#### [Collected data entries]
━━━━━━━━━━
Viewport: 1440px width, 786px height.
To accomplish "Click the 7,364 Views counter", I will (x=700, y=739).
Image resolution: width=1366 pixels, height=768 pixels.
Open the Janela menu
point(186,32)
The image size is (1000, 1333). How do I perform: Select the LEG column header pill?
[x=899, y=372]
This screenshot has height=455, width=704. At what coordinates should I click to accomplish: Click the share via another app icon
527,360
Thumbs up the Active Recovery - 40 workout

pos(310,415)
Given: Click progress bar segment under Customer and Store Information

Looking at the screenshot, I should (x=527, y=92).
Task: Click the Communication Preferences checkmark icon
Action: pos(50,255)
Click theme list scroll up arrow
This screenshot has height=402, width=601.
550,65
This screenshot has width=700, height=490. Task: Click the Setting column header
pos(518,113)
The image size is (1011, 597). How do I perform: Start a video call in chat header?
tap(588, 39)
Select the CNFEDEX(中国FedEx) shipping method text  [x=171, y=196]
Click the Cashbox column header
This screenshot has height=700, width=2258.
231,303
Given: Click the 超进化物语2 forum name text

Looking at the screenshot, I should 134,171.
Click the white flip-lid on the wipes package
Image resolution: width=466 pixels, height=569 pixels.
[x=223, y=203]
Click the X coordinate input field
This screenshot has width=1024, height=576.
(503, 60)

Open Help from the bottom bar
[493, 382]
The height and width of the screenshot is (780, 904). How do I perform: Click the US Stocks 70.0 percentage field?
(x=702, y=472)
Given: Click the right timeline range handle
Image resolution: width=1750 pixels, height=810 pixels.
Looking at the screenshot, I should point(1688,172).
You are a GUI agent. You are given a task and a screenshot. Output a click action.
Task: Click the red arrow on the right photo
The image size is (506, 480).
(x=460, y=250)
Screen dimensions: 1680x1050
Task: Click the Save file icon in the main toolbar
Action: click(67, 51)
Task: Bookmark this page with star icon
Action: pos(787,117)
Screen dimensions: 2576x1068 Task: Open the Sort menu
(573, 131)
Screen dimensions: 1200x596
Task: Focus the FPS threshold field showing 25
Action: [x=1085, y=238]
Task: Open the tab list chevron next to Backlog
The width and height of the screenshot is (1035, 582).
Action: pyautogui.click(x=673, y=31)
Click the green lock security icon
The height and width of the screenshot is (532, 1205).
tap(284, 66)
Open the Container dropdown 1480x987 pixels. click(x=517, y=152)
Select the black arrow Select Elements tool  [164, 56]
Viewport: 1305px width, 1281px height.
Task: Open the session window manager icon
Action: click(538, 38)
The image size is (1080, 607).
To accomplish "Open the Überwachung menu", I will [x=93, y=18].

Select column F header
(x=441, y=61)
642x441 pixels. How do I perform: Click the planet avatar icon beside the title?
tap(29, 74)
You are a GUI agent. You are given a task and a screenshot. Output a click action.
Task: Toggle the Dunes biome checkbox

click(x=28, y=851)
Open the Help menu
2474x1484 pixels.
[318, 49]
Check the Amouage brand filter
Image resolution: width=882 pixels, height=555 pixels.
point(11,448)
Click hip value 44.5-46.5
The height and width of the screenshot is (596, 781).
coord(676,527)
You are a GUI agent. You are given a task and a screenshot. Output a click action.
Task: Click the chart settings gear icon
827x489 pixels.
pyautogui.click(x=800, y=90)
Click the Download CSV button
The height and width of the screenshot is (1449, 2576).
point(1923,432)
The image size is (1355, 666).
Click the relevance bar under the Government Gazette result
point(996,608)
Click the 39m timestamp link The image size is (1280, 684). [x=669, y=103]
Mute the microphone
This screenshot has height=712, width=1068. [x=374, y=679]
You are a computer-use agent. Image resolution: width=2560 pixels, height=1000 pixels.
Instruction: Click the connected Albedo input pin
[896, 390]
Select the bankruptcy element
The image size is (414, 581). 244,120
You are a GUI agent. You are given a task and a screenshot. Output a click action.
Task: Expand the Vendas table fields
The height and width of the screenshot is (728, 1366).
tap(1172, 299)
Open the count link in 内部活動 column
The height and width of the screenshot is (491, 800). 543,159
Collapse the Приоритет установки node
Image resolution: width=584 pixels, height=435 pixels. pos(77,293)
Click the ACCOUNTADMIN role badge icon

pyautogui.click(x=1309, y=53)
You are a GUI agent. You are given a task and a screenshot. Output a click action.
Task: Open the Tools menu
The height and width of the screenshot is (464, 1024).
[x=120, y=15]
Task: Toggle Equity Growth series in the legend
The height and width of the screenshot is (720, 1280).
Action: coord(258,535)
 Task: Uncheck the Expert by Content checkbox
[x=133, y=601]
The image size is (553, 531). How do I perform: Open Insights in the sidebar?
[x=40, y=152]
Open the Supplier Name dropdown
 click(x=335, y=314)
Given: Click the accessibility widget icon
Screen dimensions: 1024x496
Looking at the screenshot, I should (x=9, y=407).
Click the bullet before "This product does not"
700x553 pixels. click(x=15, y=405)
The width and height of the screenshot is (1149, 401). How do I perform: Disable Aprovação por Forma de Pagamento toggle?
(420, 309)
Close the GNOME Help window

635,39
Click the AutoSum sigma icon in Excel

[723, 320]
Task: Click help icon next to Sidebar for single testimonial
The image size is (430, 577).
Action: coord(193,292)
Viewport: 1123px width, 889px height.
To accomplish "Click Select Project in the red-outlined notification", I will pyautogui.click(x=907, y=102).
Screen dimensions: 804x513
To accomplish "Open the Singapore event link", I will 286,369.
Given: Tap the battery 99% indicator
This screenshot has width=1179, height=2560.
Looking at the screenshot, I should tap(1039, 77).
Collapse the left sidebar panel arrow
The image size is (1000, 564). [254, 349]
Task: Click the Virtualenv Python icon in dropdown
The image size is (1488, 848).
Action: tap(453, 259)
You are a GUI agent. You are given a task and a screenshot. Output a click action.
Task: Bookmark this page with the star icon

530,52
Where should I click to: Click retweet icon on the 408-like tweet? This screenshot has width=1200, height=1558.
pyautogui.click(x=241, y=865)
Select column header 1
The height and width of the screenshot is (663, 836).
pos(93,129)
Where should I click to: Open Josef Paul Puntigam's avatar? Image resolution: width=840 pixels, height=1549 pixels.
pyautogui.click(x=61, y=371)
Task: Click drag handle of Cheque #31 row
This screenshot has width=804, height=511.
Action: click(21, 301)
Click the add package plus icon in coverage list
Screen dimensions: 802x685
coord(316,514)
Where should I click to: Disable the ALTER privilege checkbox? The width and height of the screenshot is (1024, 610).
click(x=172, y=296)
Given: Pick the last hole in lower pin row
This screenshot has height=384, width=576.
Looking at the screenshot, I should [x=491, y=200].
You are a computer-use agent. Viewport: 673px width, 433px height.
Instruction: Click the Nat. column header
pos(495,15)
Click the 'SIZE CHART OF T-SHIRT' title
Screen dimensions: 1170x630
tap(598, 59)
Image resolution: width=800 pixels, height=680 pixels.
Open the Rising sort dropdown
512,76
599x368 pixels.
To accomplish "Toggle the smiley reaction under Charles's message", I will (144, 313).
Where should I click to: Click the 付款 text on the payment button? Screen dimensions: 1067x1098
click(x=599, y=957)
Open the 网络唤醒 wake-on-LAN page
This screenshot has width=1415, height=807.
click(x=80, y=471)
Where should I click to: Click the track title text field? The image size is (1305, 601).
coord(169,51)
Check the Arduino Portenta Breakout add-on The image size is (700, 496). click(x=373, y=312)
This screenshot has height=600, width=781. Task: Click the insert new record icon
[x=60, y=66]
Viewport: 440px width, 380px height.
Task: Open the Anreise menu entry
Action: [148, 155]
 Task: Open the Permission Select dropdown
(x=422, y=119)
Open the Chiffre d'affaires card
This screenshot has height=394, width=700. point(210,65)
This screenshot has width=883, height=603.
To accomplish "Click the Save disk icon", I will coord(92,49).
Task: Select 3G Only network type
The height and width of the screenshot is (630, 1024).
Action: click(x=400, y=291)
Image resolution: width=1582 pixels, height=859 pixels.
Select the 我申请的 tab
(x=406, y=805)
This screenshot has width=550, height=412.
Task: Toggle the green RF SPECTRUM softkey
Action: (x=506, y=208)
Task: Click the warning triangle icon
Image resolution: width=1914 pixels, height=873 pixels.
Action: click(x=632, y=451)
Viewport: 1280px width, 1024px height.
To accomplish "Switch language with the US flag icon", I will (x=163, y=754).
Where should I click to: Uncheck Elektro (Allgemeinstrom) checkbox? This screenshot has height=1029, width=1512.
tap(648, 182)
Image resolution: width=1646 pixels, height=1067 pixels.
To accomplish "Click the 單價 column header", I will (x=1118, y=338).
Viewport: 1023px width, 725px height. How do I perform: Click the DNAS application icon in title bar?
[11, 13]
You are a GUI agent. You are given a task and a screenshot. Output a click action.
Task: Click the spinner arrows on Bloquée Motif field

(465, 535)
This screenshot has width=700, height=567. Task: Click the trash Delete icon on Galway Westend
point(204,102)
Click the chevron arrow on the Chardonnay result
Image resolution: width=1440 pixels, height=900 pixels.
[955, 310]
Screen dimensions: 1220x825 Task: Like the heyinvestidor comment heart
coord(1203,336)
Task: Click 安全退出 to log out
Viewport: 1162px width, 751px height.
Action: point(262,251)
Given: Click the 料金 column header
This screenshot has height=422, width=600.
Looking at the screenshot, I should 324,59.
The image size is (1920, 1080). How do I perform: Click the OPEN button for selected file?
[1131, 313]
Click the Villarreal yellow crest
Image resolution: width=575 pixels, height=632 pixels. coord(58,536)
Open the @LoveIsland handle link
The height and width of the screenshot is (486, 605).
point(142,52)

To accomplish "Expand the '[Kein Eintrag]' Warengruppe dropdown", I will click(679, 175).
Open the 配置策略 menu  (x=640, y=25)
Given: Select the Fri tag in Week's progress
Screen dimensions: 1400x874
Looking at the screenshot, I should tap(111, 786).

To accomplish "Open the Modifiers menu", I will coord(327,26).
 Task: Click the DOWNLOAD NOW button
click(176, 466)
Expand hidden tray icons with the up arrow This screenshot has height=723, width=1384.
━━━━━━━━━━
#### [WHAT NEEDS TO BE DONE]
Copy the lines above exactly, beginning at the line that has "This screenshot has height=384, width=576." and stopping after the line that has "Task: Click the warning triangle icon", and omit the rest.

#### [RESULT BELOW]
This screenshot has height=384, width=576.
Looking at the screenshot, I should [x=491, y=200].
You are a computer-use agent. Viewport: 673px width, 433px height.
Instruction: Click the Nat. column header
pos(495,15)
Click the 'SIZE CHART OF T-SHIRT' title
Screen dimensions: 1170x630
tap(598, 59)
Image resolution: width=800 pixels, height=680 pixels.
Open the Rising sort dropdown
512,76
599x368 pixels.
To accomplish "Toggle the smiley reaction under Charles's message", I will (144, 313).
Where should I click to: Click the 付款 text on the payment button? Screen dimensions: 1067x1098
click(x=599, y=957)
Open the 网络唤醒 wake-on-LAN page
This screenshot has width=1415, height=807.
click(x=80, y=471)
Where should I click to: Click the track title text field? The image size is (1305, 601).
coord(169,51)
Check the Arduino Portenta Breakout add-on The image size is (700, 496). click(x=373, y=312)
This screenshot has height=600, width=781. Task: Click the insert new record icon
[x=60, y=66]
Viewport: 440px width, 380px height.
Task: Open the Anreise menu entry
Action: [148, 155]
 Task: Open the Permission Select dropdown
(x=422, y=119)
Open the Chiffre d'affaires card
This screenshot has height=394, width=700. point(210,65)
This screenshot has width=883, height=603.
To accomplish "Click the Save disk icon", I will coord(92,49).
Task: Select 3G Only network type
The height and width of the screenshot is (630, 1024).
Action: click(x=400, y=291)
Image resolution: width=1582 pixels, height=859 pixels.
Select the 我申请的 tab
(x=406, y=805)
This screenshot has width=550, height=412.
Task: Toggle the green RF SPECTRUM softkey
Action: (x=506, y=208)
Task: Click the warning triangle icon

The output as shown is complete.